• [Your goal]: Show all lines below holding the string "settings".

Stored data

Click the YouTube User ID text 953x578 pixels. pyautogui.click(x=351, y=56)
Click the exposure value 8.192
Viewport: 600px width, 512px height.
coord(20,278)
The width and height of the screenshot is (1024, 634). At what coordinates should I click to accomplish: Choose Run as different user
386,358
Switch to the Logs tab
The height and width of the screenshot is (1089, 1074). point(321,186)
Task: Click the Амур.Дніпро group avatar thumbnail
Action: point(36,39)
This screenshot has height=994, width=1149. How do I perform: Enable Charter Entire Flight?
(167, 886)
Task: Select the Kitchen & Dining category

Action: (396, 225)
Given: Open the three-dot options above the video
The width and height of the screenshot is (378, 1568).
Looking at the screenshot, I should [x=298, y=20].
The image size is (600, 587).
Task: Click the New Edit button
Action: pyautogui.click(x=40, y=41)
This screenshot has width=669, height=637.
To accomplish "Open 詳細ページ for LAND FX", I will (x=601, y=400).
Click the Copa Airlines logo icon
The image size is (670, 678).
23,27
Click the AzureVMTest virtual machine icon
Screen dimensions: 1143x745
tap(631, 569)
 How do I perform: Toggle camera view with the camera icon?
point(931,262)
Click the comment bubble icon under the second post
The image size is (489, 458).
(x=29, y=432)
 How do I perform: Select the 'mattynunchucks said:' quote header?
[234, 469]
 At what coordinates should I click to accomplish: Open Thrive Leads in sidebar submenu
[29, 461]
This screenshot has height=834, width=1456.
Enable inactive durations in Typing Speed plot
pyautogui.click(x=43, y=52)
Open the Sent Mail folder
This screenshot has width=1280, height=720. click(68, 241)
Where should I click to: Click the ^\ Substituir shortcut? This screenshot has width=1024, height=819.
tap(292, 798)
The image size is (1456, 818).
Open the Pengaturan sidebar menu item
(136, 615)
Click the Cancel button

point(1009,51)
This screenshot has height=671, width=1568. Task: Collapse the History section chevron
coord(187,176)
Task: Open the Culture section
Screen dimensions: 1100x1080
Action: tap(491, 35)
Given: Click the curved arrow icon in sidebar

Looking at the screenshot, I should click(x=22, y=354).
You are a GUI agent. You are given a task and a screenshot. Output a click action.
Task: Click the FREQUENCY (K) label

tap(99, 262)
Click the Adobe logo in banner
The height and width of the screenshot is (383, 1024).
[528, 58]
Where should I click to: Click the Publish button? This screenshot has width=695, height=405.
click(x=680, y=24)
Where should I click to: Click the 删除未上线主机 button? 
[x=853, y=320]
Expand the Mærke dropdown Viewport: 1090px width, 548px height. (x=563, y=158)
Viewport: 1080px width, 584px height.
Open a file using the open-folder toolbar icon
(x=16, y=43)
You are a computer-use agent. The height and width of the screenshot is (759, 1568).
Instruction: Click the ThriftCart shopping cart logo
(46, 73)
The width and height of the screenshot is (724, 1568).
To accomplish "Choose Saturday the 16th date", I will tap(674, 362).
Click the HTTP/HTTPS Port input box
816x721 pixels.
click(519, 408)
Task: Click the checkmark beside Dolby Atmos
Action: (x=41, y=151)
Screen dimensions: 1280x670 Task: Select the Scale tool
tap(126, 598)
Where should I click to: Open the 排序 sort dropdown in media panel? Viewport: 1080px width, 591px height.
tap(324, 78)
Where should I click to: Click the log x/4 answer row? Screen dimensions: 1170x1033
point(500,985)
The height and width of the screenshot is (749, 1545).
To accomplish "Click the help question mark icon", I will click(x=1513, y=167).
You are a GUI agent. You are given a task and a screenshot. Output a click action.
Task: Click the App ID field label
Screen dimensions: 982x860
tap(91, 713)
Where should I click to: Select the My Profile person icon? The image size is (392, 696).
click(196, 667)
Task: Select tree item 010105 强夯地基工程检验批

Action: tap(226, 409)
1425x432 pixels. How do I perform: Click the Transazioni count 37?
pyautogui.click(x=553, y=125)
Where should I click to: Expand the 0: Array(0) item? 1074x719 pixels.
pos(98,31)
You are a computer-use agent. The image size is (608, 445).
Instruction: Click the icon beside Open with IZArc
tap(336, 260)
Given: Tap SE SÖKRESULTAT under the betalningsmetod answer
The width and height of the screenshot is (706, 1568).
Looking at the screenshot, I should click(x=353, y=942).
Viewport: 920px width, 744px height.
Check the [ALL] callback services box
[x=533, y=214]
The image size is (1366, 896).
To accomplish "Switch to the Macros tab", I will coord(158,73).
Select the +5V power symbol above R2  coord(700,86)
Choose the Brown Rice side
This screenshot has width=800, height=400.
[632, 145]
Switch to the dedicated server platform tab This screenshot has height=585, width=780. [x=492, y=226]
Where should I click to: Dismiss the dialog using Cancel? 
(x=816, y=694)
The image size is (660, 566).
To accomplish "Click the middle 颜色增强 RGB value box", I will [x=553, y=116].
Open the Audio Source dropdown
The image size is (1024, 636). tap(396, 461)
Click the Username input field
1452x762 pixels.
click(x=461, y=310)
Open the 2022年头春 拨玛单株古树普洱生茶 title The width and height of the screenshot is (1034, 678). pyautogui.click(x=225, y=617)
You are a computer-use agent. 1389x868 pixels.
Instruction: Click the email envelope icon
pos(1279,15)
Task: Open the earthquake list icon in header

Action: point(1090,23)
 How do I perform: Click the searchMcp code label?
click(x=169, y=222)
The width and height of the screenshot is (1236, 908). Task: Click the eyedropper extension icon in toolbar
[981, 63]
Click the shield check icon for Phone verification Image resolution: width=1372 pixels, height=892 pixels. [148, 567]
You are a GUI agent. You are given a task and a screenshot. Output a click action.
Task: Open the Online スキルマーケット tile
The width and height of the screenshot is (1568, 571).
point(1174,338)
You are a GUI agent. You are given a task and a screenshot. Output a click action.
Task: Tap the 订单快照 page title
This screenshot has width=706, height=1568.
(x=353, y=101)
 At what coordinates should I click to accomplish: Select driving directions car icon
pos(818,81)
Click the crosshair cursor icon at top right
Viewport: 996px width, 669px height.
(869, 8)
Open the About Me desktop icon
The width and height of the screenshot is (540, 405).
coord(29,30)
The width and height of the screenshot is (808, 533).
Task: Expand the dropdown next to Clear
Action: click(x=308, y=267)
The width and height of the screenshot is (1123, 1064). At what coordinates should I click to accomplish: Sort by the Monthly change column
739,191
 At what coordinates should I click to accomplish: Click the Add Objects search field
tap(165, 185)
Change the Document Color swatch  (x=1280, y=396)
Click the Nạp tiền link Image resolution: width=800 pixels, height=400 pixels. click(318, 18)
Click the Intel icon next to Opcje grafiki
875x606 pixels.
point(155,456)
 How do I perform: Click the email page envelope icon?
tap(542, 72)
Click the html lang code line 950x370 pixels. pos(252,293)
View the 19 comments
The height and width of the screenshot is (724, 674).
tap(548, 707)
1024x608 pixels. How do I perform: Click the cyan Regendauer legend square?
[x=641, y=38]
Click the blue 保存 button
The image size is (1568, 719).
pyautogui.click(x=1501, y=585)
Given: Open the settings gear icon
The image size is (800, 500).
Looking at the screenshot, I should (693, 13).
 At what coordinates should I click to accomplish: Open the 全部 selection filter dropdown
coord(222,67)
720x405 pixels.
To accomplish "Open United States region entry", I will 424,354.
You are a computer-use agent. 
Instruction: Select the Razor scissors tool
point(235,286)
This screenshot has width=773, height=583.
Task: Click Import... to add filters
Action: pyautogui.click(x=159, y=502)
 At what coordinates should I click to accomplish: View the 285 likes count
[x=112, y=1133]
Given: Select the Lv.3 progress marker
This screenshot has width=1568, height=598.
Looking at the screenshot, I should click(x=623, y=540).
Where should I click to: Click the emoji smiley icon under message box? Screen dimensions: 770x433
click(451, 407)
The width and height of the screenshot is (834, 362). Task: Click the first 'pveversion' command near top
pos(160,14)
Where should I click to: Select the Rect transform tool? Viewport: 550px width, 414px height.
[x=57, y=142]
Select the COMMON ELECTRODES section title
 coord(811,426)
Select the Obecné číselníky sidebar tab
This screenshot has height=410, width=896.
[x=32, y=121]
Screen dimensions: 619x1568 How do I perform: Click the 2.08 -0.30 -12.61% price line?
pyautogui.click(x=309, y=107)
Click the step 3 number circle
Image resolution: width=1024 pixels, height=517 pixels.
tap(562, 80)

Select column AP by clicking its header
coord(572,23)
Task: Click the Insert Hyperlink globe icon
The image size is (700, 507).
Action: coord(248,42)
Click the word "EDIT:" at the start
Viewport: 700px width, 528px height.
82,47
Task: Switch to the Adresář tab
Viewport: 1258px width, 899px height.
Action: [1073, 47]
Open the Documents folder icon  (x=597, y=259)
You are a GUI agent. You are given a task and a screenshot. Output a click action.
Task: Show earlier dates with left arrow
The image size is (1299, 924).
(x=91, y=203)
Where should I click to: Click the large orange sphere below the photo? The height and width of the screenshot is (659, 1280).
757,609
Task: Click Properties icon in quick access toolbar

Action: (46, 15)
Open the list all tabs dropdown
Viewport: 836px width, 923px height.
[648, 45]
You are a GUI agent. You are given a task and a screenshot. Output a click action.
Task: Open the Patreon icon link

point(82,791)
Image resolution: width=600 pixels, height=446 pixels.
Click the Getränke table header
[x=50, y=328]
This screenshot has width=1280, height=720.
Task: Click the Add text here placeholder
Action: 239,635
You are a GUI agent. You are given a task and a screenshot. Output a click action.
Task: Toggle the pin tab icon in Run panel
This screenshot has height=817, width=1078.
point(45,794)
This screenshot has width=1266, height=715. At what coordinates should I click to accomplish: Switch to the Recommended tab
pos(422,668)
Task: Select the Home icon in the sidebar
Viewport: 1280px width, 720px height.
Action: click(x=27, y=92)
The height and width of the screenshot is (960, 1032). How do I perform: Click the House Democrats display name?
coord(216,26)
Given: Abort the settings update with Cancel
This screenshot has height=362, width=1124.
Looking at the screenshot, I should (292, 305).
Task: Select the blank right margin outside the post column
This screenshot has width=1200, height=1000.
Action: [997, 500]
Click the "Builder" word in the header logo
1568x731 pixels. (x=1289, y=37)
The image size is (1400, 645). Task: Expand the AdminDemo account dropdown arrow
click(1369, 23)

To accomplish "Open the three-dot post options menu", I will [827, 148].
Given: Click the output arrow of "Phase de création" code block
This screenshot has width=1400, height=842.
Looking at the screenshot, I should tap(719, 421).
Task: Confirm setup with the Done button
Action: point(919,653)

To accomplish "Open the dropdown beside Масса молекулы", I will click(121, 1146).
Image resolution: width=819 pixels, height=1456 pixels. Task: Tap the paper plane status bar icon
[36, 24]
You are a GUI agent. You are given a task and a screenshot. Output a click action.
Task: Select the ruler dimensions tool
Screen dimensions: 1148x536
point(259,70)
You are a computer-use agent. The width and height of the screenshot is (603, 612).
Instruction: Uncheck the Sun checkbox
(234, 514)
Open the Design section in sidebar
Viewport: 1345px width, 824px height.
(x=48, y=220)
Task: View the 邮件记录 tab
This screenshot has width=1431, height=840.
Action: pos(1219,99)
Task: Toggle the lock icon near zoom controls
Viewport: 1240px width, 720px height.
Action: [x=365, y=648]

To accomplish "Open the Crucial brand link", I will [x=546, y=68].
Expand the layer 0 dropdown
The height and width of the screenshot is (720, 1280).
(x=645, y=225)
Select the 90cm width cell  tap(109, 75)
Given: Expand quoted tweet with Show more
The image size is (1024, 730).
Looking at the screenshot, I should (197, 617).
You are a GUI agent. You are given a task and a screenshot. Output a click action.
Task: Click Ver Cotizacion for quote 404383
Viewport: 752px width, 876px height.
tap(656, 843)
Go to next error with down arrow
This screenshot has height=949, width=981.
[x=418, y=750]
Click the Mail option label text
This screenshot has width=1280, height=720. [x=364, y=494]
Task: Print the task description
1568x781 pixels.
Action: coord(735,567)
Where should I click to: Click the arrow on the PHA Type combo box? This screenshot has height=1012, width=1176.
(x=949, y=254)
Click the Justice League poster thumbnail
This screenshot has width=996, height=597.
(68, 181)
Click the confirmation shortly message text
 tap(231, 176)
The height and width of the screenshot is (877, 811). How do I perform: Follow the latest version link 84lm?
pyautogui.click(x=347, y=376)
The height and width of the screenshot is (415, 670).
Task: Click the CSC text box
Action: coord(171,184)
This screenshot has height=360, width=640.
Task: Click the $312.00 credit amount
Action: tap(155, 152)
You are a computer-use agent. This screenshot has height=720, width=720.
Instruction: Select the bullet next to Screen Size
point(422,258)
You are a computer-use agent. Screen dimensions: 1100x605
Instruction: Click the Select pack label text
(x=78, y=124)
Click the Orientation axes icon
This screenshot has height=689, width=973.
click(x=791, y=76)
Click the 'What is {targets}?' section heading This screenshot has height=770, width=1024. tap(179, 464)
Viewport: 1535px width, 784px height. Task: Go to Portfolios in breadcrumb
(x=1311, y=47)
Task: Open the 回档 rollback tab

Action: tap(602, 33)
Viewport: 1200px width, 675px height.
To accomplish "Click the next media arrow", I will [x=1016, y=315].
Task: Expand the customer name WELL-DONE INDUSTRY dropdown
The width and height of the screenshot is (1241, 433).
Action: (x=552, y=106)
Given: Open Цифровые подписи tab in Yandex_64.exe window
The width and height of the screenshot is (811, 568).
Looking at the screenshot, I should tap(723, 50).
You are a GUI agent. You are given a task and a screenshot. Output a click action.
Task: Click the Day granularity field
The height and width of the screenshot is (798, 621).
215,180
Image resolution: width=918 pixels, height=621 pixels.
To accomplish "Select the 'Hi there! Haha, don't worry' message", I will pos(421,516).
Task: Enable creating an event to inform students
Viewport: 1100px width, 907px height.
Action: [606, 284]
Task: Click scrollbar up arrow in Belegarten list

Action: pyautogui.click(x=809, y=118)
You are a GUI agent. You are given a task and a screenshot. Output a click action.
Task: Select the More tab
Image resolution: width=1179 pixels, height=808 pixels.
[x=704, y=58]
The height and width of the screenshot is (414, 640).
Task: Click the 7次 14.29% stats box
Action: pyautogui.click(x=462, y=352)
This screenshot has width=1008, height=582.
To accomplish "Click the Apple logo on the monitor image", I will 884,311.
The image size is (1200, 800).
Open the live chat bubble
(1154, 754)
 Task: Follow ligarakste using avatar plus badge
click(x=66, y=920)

• [Answer below]:
Given: Open the settings gear icon
Given: Abort the settings update with Cancel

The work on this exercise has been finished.